Dataset excerpts:
--- START ---
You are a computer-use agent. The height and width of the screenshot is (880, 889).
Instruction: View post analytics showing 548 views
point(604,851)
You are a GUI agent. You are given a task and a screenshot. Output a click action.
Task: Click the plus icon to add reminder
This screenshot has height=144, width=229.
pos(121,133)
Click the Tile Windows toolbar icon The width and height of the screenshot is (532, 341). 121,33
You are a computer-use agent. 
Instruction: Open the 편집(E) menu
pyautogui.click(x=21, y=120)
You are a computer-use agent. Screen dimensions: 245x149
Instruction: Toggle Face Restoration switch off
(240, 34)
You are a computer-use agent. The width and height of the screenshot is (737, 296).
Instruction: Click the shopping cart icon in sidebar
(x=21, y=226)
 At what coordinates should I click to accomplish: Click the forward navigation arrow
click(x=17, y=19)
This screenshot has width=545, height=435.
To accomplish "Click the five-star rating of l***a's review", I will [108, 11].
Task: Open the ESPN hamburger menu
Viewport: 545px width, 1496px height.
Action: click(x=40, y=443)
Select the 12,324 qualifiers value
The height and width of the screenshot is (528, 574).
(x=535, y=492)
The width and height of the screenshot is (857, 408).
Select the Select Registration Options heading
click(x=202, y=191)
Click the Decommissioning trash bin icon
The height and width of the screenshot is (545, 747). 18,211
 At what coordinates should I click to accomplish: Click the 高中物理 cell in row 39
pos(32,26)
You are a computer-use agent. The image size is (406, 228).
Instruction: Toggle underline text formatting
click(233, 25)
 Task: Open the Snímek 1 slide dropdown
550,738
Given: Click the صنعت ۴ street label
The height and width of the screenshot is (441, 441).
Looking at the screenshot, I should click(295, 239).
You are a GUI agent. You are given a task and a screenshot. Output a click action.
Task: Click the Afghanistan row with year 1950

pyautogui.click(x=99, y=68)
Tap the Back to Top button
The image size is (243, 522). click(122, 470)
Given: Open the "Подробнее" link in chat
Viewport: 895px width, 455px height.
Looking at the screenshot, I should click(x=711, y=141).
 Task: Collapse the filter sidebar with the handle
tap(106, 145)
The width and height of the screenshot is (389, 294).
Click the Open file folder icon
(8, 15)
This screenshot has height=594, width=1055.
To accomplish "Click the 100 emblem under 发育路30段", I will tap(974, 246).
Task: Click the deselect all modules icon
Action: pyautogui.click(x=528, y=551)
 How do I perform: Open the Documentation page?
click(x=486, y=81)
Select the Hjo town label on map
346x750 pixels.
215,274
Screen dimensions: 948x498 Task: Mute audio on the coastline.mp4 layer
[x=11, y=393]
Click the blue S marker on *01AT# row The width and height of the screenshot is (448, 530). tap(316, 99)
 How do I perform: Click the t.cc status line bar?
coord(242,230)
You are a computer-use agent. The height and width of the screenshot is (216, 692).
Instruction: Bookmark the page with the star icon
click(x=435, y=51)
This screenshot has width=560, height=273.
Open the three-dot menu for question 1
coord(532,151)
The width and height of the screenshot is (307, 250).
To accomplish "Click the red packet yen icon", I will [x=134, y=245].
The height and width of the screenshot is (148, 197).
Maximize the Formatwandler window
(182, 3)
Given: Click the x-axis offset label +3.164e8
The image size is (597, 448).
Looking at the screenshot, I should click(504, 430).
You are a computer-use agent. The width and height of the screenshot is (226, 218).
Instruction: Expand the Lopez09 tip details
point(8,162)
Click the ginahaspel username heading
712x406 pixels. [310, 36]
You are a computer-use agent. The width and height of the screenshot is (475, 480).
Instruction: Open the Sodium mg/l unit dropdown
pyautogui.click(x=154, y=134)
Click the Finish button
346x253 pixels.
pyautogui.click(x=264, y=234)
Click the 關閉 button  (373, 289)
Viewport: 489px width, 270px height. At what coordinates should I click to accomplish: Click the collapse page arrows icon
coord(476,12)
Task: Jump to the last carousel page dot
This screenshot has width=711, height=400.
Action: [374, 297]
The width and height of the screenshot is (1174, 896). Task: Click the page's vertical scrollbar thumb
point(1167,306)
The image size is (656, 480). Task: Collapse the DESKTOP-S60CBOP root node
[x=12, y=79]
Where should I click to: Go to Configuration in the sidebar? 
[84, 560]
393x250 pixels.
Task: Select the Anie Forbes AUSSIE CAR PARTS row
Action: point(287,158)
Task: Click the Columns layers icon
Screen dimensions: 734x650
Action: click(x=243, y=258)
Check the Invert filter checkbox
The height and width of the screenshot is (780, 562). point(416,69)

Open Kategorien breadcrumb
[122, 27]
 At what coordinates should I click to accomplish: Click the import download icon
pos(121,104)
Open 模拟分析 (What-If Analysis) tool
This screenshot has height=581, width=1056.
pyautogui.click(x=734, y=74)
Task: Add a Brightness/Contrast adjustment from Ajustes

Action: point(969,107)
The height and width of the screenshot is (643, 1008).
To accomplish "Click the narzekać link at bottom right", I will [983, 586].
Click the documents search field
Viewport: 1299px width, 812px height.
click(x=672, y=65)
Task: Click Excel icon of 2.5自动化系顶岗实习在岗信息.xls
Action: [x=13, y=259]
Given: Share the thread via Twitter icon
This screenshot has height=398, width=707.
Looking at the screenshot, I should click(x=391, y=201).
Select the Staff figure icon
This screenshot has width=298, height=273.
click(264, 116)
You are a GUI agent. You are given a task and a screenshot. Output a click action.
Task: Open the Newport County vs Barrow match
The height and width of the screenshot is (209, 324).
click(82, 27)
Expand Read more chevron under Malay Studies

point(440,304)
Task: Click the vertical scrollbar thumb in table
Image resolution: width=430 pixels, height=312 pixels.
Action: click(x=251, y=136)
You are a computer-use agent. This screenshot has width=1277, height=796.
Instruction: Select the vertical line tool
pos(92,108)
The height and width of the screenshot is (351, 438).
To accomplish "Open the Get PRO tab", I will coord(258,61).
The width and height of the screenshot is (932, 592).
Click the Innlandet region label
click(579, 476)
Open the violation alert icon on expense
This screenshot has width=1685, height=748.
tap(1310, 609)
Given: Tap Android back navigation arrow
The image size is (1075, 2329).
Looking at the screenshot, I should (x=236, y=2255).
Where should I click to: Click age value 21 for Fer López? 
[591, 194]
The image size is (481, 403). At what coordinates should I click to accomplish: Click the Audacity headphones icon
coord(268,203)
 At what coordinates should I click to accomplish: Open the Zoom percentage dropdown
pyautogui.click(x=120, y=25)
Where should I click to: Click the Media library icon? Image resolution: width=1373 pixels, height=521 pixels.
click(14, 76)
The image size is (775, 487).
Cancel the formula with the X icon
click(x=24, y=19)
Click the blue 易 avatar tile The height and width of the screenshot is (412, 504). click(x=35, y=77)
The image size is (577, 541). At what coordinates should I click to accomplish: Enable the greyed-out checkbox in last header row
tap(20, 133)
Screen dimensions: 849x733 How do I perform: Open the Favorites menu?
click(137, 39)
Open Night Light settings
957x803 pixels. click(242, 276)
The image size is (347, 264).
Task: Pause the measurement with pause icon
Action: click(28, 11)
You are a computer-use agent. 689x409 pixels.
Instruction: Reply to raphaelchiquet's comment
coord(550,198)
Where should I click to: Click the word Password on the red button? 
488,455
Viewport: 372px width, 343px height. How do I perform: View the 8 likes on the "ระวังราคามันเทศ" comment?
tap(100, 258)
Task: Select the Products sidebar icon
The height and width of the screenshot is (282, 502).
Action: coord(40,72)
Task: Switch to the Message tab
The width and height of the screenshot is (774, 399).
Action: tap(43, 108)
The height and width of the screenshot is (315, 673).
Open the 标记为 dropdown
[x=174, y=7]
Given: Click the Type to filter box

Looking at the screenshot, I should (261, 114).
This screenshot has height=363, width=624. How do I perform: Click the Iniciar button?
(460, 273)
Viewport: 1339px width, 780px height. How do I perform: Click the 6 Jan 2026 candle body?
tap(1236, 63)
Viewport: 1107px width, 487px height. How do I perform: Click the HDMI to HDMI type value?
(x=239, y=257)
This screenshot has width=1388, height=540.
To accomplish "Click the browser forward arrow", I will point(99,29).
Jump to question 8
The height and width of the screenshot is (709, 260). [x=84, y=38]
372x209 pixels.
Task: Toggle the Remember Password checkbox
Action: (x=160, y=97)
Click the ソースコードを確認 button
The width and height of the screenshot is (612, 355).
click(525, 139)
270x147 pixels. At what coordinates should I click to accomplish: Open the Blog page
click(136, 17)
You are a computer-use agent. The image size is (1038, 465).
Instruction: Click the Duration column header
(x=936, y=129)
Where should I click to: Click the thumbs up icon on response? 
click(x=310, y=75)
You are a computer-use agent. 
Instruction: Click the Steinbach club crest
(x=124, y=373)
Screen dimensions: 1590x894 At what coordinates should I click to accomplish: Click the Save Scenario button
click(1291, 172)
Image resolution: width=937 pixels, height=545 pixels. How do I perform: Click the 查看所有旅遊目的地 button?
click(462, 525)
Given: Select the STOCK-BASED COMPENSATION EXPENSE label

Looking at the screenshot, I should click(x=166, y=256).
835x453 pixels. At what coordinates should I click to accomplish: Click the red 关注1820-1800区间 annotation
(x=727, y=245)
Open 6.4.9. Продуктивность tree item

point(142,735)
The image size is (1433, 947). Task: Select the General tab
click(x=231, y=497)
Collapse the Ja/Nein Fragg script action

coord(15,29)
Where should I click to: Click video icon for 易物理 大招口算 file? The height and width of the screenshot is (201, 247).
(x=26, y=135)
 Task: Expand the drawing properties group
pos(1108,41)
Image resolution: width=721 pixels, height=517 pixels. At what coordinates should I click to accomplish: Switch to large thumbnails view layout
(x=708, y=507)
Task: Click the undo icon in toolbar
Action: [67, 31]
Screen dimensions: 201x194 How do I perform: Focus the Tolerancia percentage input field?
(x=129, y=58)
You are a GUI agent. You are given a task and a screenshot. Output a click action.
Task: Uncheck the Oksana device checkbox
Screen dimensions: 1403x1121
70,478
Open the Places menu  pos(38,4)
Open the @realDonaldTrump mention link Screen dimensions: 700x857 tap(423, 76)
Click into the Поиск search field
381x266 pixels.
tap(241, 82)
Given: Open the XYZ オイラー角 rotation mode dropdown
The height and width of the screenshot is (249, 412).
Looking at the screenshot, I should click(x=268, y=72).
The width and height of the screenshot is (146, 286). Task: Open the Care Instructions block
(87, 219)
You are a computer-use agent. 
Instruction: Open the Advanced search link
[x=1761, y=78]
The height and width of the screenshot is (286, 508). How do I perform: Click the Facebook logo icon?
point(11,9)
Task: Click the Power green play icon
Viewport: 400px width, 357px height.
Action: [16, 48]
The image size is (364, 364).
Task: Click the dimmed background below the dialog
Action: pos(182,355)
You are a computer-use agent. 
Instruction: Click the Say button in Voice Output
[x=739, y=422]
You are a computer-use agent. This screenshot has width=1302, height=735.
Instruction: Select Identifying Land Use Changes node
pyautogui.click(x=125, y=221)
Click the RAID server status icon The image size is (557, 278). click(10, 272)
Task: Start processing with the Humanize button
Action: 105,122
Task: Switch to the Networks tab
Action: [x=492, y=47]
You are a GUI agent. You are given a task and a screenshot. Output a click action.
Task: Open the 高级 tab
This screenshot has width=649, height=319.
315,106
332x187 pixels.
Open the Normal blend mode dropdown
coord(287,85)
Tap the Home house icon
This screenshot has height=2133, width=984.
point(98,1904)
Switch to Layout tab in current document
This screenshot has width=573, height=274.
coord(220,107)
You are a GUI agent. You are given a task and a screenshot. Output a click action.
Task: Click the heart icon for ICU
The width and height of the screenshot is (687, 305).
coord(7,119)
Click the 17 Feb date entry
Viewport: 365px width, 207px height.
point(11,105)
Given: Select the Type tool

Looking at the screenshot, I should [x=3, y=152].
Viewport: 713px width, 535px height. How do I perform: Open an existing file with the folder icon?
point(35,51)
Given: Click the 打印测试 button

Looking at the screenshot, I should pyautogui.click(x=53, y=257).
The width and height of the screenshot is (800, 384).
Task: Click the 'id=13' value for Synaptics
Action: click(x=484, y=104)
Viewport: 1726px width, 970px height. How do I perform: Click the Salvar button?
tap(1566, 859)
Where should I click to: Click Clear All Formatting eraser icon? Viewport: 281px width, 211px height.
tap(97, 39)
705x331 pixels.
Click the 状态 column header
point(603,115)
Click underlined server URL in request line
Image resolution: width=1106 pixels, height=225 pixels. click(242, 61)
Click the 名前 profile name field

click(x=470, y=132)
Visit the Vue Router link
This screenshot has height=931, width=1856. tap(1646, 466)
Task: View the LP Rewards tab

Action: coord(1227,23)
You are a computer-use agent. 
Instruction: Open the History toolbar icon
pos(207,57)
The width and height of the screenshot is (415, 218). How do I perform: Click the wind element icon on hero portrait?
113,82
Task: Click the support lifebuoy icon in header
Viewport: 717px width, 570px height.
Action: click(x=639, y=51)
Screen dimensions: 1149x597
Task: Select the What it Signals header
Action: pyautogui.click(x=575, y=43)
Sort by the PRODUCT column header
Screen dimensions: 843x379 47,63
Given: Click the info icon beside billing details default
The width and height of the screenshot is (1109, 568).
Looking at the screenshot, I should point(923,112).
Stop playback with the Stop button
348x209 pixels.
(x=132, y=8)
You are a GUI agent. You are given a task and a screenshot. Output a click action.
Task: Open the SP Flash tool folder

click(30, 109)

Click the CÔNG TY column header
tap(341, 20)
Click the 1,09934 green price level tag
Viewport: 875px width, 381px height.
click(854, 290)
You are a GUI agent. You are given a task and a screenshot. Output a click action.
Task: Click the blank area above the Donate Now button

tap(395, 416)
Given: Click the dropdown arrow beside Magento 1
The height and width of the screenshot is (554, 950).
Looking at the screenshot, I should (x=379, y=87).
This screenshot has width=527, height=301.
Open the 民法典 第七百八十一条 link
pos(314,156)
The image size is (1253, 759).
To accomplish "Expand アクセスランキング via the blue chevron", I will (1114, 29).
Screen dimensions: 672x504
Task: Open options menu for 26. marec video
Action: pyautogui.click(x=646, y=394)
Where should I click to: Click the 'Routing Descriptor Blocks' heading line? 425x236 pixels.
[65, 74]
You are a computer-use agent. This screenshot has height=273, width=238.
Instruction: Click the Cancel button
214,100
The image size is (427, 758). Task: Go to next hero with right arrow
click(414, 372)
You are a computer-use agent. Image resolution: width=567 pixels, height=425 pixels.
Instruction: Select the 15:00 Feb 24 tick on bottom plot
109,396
--- END ---
* [THE TASK]: Each line that holds the word "green" should be extracted from the records.

* [RESULT FOR THIS TASK]:
Task: Click the Power green play icon
Click the 1,09934 green price level tag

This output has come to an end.